Evaluation of radiation dose and image quality for dental cone-beam computed tomography in pediatric patients

• Published in: Journal of radiological protection Vol. 43; no. 3; pp. 31518 - 31529
• Main Authors: Ito, Misaki, Chida, Koichi, Onodera, Shu, Kojima, Ikuho, Iikubo, Masahiro, Kato, Toshiki, Fujisawa, Masaki, Zuguchi, Masayuki
• Format: Journal Article
• Language: English
• Published: England IOP Publishing 01.09.2023
• Subjects: Child; Cone-Beam Computed Tomography; cone-beam CT (CBCT); dental; Head; Humans; image quality; Neck; Phantoms, Imaging; Radiation Dosage; radiation dose; image quality; cone-beam CT (CBCT); radiation dose; dental; child
• ISSN: 0952-4746; 1361-6498
• DOI: 10.1088/1361-6498/acf868

Children are sensitive to radiation; therefore, it is necessary to reduce radiation dose as much as possible in pediatric patients. In addition, it is crucial to investigate the optimal imaging conditions as they considerably affect the radiation dose. In this study, we investigated the effect of different imaging conditions on image quality and optimized the imaging conditions for dental cone-beam computed tomography (CBCT) examinations to diagnose ectopic eruptions and impacted teeth in children. To achieve our aims, we evaluated radiation doses and subjective and objective image quality. The CBCT scans were performed using 3D Accuitomo F17. All combinations of a tube voltage (90 kV), tube currents (1, 2, 3 mA), fields of view (FOVs) (4 × 4, 6 × 6 cm), and rotation angles (360°, 180°) were used. Dose-area product values were measured. SedentexCT IQ cylindrical phantom was used to physically evaluate the image quality. We used the modulation transfer function as an index of resolution, the noise power spectrum as an index of noise characteristics, and the system performance function as an overall evaluation index of the image.

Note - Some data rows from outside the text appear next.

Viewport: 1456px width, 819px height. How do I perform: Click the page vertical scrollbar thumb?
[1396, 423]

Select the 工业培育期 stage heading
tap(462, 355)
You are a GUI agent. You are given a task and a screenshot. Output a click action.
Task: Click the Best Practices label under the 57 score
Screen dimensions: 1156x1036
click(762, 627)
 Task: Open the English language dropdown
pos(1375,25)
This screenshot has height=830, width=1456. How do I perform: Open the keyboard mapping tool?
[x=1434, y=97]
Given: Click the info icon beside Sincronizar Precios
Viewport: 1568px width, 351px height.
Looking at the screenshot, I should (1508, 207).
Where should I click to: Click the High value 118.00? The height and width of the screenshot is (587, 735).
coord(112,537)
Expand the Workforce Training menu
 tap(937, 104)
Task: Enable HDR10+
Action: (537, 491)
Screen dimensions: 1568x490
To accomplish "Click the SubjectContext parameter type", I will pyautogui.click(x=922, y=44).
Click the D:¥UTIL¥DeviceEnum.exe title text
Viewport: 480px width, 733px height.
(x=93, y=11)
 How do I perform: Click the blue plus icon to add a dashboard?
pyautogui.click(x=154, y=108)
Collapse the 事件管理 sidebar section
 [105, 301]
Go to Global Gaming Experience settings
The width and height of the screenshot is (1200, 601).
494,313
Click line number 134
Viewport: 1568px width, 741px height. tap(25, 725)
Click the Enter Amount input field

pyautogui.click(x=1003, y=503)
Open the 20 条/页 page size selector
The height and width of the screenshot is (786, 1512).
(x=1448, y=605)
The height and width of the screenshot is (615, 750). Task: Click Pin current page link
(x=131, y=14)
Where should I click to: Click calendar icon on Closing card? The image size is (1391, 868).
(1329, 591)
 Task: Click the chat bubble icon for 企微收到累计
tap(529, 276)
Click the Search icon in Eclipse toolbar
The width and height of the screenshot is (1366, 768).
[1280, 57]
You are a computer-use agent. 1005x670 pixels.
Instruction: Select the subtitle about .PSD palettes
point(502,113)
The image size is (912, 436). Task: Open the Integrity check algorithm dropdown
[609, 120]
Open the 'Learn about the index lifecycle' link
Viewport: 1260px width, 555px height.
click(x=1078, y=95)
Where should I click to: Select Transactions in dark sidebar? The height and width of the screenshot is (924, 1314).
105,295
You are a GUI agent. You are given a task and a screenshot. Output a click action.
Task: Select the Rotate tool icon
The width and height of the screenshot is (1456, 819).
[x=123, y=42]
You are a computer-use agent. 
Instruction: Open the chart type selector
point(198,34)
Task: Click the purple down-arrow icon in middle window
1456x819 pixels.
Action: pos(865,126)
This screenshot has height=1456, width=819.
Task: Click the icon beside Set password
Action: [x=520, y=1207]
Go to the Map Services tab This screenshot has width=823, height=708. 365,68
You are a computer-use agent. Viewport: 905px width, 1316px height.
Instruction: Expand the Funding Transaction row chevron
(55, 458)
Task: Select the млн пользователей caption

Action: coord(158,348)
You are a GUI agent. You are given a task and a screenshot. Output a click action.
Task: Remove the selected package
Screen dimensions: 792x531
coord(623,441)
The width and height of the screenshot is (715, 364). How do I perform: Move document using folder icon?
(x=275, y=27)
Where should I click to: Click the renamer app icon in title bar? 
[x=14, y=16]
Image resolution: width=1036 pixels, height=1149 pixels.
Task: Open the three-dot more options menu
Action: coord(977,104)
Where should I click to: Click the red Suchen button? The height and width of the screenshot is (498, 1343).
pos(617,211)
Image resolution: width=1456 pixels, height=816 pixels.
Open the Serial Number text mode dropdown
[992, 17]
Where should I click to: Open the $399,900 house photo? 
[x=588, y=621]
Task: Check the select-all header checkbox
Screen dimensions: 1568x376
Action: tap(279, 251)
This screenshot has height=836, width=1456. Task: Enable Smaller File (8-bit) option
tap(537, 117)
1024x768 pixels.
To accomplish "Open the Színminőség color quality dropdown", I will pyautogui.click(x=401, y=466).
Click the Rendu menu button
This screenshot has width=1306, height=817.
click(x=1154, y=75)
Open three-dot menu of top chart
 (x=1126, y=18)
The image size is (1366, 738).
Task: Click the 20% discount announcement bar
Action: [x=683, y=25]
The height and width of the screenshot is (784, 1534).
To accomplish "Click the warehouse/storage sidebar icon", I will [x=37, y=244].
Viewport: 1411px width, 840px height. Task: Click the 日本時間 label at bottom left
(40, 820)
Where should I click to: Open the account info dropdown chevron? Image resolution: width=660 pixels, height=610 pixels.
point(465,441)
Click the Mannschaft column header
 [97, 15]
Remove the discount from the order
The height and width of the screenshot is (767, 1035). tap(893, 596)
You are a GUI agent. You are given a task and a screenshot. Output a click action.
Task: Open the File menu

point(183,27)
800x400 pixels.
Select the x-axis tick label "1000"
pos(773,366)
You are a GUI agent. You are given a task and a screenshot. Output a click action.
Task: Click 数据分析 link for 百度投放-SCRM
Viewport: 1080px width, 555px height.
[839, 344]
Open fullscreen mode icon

Five dentists visually evaluated the images from the head-neck phantom. The results showed that the image quality tended to worsen, and scores for visual evaluation decreased as tube currents, FOVs and rotation angles decreased. In particular, image noise negatively affected the delineation of the periodontal ligament space. The optimal imaging conditions were 90 kV, 2 mA, 4 × 4 cm FOV and 180° rotation. These results suggest that CBCT radiation doses can be significantly reduced by optimizing the imaging conditions.